**The data**
- Opening Delimiter -
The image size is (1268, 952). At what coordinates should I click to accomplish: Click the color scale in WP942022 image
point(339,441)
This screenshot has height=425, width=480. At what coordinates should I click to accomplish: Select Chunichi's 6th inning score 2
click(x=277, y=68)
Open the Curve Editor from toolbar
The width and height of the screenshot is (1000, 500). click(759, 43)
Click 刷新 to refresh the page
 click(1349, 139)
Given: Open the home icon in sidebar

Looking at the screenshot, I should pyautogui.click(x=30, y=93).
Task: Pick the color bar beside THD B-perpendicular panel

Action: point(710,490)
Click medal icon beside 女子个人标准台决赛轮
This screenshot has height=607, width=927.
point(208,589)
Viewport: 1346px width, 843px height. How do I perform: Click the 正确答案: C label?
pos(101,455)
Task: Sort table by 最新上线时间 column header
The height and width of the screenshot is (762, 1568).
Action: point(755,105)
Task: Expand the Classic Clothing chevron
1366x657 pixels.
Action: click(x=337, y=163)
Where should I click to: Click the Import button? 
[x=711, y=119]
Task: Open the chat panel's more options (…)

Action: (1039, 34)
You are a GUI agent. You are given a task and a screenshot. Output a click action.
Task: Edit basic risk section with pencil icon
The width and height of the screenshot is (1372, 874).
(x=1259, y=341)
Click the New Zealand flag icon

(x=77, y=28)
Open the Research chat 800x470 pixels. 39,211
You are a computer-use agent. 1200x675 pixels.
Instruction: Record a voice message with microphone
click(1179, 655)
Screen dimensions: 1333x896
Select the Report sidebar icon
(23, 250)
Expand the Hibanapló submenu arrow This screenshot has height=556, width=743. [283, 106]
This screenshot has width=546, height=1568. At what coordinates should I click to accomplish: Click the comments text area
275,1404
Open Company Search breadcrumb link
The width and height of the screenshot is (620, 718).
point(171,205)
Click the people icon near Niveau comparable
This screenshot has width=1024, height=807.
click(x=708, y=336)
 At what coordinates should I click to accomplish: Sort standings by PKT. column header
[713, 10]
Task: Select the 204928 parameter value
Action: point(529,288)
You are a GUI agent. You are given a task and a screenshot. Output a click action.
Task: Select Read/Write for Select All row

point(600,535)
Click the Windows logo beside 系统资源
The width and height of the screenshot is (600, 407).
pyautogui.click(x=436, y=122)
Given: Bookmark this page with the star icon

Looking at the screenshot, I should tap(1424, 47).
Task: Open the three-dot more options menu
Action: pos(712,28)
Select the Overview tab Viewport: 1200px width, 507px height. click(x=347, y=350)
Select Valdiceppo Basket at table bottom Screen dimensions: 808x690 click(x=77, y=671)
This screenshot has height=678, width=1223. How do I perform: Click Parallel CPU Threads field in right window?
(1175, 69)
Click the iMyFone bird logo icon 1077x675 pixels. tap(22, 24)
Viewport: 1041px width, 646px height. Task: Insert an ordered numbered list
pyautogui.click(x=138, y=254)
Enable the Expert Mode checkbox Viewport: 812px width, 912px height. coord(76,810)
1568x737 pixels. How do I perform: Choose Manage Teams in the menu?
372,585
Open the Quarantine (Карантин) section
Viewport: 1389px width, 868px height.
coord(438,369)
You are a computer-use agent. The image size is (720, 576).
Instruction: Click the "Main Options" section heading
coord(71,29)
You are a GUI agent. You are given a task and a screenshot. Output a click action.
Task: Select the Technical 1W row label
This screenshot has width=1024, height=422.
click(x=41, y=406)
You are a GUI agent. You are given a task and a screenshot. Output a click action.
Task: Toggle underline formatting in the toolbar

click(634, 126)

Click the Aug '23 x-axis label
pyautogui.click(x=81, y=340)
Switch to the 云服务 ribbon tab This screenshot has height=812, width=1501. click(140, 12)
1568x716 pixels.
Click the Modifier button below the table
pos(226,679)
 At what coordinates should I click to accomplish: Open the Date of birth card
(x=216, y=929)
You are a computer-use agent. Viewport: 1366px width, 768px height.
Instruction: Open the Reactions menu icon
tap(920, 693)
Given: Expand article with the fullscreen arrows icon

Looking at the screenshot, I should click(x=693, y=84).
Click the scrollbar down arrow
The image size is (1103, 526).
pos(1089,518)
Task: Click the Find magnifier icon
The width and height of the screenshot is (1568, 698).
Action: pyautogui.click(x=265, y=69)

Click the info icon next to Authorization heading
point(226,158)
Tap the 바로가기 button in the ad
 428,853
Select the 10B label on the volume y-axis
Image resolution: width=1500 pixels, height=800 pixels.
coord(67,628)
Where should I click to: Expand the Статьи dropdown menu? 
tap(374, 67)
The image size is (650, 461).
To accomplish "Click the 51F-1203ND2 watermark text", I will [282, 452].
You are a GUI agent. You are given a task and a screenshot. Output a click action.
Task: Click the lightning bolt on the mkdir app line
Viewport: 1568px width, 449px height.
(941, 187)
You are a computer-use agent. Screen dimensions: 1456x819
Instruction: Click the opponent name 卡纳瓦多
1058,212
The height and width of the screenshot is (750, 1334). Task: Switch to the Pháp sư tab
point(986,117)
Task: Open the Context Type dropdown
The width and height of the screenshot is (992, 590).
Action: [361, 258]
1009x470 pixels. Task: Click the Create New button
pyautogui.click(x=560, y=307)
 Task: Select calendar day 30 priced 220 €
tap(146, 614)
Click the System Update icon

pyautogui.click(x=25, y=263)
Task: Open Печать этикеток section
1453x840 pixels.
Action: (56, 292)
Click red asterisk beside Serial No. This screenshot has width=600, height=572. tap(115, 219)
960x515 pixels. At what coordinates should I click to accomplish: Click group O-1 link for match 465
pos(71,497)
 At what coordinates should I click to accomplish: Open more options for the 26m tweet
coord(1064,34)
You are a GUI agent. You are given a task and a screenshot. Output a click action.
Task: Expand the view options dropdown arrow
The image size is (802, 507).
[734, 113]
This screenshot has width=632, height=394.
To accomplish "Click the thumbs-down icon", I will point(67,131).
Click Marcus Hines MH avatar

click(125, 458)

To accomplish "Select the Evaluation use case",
- Closing Delimiter -
**What the task requires**
Could you give the records again, exactly as they appear?

**Result of this exercise**
The image size is (1268, 952). At what coordinates should I click to accomplish: Click the color scale in WP942022 image
point(339,441)
This screenshot has height=425, width=480. At what coordinates should I click to accomplish: Select Chunichi's 6th inning score 2
click(x=277, y=68)
Open the Curve Editor from toolbar
The width and height of the screenshot is (1000, 500). click(759, 43)
Click 刷新 to refresh the page
 click(1349, 139)
Given: Open the home icon in sidebar

Looking at the screenshot, I should pyautogui.click(x=30, y=93).
Task: Pick the color bar beside THD B-perpendicular panel

Action: point(710,490)
Click medal icon beside 女子个人标准台决赛轮
This screenshot has height=607, width=927.
point(208,589)
Viewport: 1346px width, 843px height. How do I perform: Click the 正确答案: C label?
pos(101,455)
Task: Sort table by 最新上线时间 column header
The height and width of the screenshot is (762, 1568).
Action: point(755,105)
Task: Expand the Classic Clothing chevron
1366x657 pixels.
Action: click(x=337, y=163)
Where should I click to: Click the Import button? 
[x=711, y=119]
Task: Open the chat panel's more options (…)

Action: (1039, 34)
You are a GUI agent. You are given a task and a screenshot. Output a click action.
Task: Edit basic risk section with pencil icon
The width and height of the screenshot is (1372, 874).
(x=1259, y=341)
Click the New Zealand flag icon

(x=77, y=28)
Open the Research chat 800x470 pixels. 39,211
You are a computer-use agent. 1200x675 pixels.
Instruction: Record a voice message with microphone
click(1179, 655)
Screen dimensions: 1333x896
Select the Report sidebar icon
(23, 250)
Expand the Hibanapló submenu arrow This screenshot has height=556, width=743. [283, 106]
This screenshot has width=546, height=1568. At what coordinates should I click to accomplish: Click the comments text area
275,1404
Open Company Search breadcrumb link
The width and height of the screenshot is (620, 718).
point(171,205)
Click the people icon near Niveau comparable
This screenshot has width=1024, height=807.
click(x=708, y=336)
 At what coordinates should I click to accomplish: Sort standings by PKT. column header
[713, 10]
Task: Select the 204928 parameter value
Action: point(529,288)
You are a GUI agent. You are given a task and a screenshot. Output a click action.
Task: Select Read/Write for Select All row

point(600,535)
Click the Windows logo beside 系统资源
The width and height of the screenshot is (600, 407).
pyautogui.click(x=436, y=122)
Given: Bookmark this page with the star icon

Looking at the screenshot, I should tap(1424, 47).
Task: Open the three-dot more options menu
Action: pos(712,28)
Select the Overview tab Viewport: 1200px width, 507px height. click(x=347, y=350)
Select Valdiceppo Basket at table bottom Screen dimensions: 808x690 click(x=77, y=671)
This screenshot has height=678, width=1223. How do I perform: Click Parallel CPU Threads field in right window?
(1175, 69)
Click the iMyFone bird logo icon 1077x675 pixels. tap(22, 24)
Viewport: 1041px width, 646px height. Task: Insert an ordered numbered list
pyautogui.click(x=138, y=254)
Enable the Expert Mode checkbox Viewport: 812px width, 912px height. coord(76,810)
1568x737 pixels. How do I perform: Choose Manage Teams in the menu?
372,585
Open the Quarantine (Карантин) section
Viewport: 1389px width, 868px height.
coord(438,369)
You are a computer-use agent. The image size is (720, 576).
Instruction: Click the "Main Options" section heading
coord(71,29)
You are a GUI agent. You are given a task and a screenshot. Output a click action.
Task: Select the Technical 1W row label
This screenshot has width=1024, height=422.
click(x=41, y=406)
You are a GUI agent. You are given a task and a screenshot. Output a click action.
Task: Toggle underline formatting in the toolbar

click(634, 126)

Click the Aug '23 x-axis label
pyautogui.click(x=81, y=340)
Switch to the 云服务 ribbon tab This screenshot has height=812, width=1501. click(140, 12)
1568x716 pixels.
Click the Modifier button below the table
pos(226,679)
 At what coordinates should I click to accomplish: Open the Date of birth card
(x=216, y=929)
You are a computer-use agent. Viewport: 1366px width, 768px height.
Instruction: Open the Reactions menu icon
tap(920, 693)
Given: Expand article with the fullscreen arrows icon

Looking at the screenshot, I should click(x=693, y=84).
Click the scrollbar down arrow
The image size is (1103, 526).
pos(1089,518)
Task: Click the Find magnifier icon
The width and height of the screenshot is (1568, 698).
Action: pyautogui.click(x=265, y=69)

Click the info icon next to Authorization heading
point(226,158)
Tap the 바로가기 button in the ad
 428,853
Select the 10B label on the volume y-axis
Image resolution: width=1500 pixels, height=800 pixels.
coord(67,628)
Where should I click to: Expand the Статьи dropdown menu? 
tap(374, 67)
The image size is (650, 461).
To accomplish "Click the 51F-1203ND2 watermark text", I will [282, 452].
You are a GUI agent. You are given a task and a screenshot. Output a click action.
Task: Click the lightning bolt on the mkdir app line
Viewport: 1568px width, 449px height.
(941, 187)
You are a computer-use agent. Screen dimensions: 1456x819
Instruction: Click the opponent name 卡纳瓦多
1058,212
The height and width of the screenshot is (750, 1334). Task: Switch to the Pháp sư tab
point(986,117)
Task: Open the Context Type dropdown
The width and height of the screenshot is (992, 590).
Action: [361, 258]
1009x470 pixels. Task: Click the Create New button
pyautogui.click(x=560, y=307)
 Task: Select calendar day 30 priced 220 €
tap(146, 614)
Click the System Update icon

pyautogui.click(x=25, y=263)
Task: Open Печать этикеток section
1453x840 pixels.
Action: (56, 292)
Click red asterisk beside Serial No. This screenshot has width=600, height=572. tap(115, 219)
960x515 pixels. At what coordinates should I click to accomplish: Click group O-1 link for match 465
pos(71,497)
 At what coordinates should I click to accomplish: Open more options for the 26m tweet
coord(1064,34)
You are a GUI agent. You are given a task and a screenshot. Output a click action.
Task: Expand the view options dropdown arrow
The image size is (802, 507).
[734, 113]
This screenshot has width=632, height=394.
To accomplish "Click the thumbs-down icon", I will point(67,131).
Click Marcus Hines MH avatar

click(125, 458)

To accomplish "Select the Evaluation use case",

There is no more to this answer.